41Liste non exhaustive.

42Michel Feuillard, actuellement retraité, fut directeur de l’observatoire volcanologique de Guadeloupe de 1963 à 1997.

souvent donné lieu à des conversations spontanées et permis le recueil de nombreux documents photographiques.

Désirant prendre connaissance des informations accessibles à tout habitant concerné par les risques, les supports de communication les plus variés ont été récoltés tout au long de l’étude : les brochures, les articles de journaux (notamment au cours des éruptions de la Fournaise), les films documentaires, les ressources internet et tous documents d’information préventive concernant le risque volcanique mais également le risque sismique, bénéficiant de campagnes éducatives plus actives.
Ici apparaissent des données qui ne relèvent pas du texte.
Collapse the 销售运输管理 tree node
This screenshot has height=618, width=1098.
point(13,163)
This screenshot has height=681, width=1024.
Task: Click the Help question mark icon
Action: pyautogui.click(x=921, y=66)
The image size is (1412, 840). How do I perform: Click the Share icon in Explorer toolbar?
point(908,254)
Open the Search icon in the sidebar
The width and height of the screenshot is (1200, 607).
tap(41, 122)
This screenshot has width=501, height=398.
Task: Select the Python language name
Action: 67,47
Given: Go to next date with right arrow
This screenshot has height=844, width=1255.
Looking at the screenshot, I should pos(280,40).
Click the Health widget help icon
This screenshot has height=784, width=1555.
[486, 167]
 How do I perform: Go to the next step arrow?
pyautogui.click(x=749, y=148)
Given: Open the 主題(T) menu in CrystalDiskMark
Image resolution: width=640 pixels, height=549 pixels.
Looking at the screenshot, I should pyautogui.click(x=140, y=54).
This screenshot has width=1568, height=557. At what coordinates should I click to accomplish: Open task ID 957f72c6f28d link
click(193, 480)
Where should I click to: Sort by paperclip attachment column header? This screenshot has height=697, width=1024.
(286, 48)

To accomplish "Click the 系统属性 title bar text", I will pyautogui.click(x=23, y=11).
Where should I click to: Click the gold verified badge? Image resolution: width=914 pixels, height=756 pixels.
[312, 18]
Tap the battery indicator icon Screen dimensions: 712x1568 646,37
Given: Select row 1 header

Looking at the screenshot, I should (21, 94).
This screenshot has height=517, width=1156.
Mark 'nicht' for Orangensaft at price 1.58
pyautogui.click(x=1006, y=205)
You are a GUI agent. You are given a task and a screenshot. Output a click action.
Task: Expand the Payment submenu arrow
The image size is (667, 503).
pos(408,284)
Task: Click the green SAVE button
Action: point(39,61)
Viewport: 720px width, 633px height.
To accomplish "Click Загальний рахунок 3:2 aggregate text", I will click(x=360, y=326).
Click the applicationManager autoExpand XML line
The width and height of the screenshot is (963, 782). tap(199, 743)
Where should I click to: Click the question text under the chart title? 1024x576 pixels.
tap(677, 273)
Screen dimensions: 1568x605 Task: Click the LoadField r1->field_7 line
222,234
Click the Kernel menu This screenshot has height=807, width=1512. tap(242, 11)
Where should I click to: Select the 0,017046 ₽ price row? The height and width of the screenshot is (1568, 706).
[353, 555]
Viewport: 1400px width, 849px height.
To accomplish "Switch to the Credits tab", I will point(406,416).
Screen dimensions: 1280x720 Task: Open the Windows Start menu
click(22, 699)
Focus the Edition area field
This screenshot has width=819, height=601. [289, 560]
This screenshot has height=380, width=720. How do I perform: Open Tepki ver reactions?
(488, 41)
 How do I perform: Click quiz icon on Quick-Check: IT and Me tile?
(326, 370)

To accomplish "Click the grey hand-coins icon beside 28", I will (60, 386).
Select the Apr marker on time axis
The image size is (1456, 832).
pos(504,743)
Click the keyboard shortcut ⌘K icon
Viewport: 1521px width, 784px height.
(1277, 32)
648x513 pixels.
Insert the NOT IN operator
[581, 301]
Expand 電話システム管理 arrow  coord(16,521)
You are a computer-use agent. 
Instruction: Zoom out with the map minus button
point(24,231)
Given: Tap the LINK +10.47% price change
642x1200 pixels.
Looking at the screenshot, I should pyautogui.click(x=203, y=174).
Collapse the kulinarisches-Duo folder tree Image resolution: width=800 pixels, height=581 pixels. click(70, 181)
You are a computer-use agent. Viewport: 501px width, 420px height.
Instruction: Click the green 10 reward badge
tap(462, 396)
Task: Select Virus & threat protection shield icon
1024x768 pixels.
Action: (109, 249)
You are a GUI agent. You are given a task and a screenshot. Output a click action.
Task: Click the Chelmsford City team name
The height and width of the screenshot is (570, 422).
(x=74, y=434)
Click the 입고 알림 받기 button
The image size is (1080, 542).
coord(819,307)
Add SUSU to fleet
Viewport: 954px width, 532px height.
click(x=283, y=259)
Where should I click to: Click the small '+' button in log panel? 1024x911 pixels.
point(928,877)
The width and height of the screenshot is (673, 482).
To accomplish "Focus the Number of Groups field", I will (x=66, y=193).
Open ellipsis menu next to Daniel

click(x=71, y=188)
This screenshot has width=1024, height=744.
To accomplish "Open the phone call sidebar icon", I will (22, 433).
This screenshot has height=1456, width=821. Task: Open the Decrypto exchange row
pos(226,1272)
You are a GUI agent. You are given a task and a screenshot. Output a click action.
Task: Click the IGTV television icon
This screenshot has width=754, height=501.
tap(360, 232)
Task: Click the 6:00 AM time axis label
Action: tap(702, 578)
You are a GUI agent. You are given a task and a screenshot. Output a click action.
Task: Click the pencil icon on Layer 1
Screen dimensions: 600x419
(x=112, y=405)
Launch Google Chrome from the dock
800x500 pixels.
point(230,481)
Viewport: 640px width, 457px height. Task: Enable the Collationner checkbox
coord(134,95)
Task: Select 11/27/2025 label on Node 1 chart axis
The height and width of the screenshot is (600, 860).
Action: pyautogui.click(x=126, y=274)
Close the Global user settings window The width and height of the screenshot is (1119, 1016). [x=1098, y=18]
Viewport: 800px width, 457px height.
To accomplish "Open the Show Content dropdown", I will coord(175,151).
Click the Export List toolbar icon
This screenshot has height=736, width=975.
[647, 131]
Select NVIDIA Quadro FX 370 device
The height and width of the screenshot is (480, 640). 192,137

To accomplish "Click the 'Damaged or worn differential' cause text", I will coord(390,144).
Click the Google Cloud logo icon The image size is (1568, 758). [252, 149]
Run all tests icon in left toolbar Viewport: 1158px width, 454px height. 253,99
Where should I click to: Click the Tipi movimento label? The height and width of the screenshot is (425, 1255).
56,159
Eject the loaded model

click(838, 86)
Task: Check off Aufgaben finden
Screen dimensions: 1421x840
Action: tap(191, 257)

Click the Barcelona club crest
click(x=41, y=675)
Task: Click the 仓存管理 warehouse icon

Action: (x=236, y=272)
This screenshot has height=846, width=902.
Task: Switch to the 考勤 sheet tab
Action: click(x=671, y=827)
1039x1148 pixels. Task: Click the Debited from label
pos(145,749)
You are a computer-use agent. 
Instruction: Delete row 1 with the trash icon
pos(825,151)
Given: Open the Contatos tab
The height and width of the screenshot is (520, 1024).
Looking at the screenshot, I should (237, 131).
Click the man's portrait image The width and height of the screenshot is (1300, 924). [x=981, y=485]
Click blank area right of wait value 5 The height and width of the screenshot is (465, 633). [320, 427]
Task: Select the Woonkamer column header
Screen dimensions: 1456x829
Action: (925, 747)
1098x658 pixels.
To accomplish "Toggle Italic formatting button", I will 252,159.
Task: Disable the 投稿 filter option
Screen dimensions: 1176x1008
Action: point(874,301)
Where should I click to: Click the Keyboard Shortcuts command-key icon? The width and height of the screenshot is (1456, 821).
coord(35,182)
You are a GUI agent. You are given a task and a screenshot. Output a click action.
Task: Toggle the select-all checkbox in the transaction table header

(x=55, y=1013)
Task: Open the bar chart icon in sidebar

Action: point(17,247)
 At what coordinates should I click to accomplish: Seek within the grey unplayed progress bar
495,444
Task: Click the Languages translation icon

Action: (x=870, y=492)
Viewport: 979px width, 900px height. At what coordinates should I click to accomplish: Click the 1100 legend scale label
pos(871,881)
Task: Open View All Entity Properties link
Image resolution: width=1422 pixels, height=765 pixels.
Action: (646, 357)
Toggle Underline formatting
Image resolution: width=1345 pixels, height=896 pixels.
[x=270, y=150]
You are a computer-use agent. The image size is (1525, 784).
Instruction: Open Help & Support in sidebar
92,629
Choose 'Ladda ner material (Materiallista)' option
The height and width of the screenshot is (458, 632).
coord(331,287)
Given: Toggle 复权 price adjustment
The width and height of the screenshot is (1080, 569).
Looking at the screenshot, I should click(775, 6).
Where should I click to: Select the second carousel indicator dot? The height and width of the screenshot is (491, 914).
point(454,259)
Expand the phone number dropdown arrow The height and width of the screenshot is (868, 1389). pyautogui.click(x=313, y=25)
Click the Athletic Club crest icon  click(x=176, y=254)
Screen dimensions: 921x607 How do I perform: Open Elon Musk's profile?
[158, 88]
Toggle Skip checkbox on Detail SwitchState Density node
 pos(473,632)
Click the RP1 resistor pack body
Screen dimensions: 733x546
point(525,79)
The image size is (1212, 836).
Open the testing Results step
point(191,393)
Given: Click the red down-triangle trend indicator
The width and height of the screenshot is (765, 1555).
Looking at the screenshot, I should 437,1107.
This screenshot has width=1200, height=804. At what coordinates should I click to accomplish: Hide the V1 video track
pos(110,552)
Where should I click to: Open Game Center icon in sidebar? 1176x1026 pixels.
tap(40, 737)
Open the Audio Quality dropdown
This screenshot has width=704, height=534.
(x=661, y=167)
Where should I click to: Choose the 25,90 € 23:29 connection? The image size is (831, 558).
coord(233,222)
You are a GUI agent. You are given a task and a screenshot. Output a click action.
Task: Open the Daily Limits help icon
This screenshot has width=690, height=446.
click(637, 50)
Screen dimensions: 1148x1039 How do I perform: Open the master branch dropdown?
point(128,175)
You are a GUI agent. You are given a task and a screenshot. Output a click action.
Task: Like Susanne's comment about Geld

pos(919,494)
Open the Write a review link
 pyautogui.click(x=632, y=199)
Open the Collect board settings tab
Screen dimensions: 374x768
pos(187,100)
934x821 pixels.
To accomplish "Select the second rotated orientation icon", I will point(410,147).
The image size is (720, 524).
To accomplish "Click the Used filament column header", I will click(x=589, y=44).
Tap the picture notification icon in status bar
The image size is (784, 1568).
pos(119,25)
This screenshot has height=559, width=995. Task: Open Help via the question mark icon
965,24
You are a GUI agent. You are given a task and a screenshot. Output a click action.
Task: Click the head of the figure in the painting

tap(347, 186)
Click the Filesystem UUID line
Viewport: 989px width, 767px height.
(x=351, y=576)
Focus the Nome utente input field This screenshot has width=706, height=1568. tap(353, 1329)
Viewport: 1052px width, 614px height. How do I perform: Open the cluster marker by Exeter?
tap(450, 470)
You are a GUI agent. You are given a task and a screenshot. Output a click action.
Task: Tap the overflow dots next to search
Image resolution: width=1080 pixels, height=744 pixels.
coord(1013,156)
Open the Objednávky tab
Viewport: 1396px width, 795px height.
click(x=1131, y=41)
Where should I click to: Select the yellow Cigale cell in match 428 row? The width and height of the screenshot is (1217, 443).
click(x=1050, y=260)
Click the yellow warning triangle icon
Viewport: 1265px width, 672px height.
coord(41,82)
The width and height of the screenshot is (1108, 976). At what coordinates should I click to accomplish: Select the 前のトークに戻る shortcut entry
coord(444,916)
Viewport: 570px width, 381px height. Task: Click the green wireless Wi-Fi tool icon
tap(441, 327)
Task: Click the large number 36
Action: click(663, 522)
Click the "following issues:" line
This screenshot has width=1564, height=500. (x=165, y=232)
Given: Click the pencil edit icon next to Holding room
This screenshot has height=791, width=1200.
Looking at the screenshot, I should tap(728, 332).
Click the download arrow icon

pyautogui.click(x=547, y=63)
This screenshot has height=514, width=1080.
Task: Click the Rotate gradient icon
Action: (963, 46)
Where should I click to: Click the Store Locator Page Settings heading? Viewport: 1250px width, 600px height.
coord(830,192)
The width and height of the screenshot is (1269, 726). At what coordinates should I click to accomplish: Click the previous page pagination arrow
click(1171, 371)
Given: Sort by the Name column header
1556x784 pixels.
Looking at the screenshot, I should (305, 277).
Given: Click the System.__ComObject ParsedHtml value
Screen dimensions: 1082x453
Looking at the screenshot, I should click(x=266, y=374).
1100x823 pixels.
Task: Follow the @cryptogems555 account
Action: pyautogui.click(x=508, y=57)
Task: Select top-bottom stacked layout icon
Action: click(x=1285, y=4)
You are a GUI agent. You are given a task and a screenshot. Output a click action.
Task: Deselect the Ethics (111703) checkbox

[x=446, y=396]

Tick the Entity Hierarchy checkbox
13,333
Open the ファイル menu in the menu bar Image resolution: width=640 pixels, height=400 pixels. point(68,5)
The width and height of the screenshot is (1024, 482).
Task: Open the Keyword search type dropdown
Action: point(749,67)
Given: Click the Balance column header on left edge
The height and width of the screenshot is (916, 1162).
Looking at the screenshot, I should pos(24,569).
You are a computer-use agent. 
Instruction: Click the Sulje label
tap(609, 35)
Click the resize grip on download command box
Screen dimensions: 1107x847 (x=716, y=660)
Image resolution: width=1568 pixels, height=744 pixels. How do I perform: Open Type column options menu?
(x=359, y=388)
Il a ainsi été possible de combiner les nombreuses informations et données récoltées malgré les contretemps et la diversité des sources, des discours et des points de vue, afin d’avoir une richesse informative alimentant notre recherche au cours de ces années. Une immersion sur le terrain de près de seize mois est venue s’ajouter à huit années vécues à la Réunion entre 1993 et 2001. Cette approche au plus près des populations locales a permis une appréhension privilégiée de la culture et du pensé créole, antillais et réunionnais.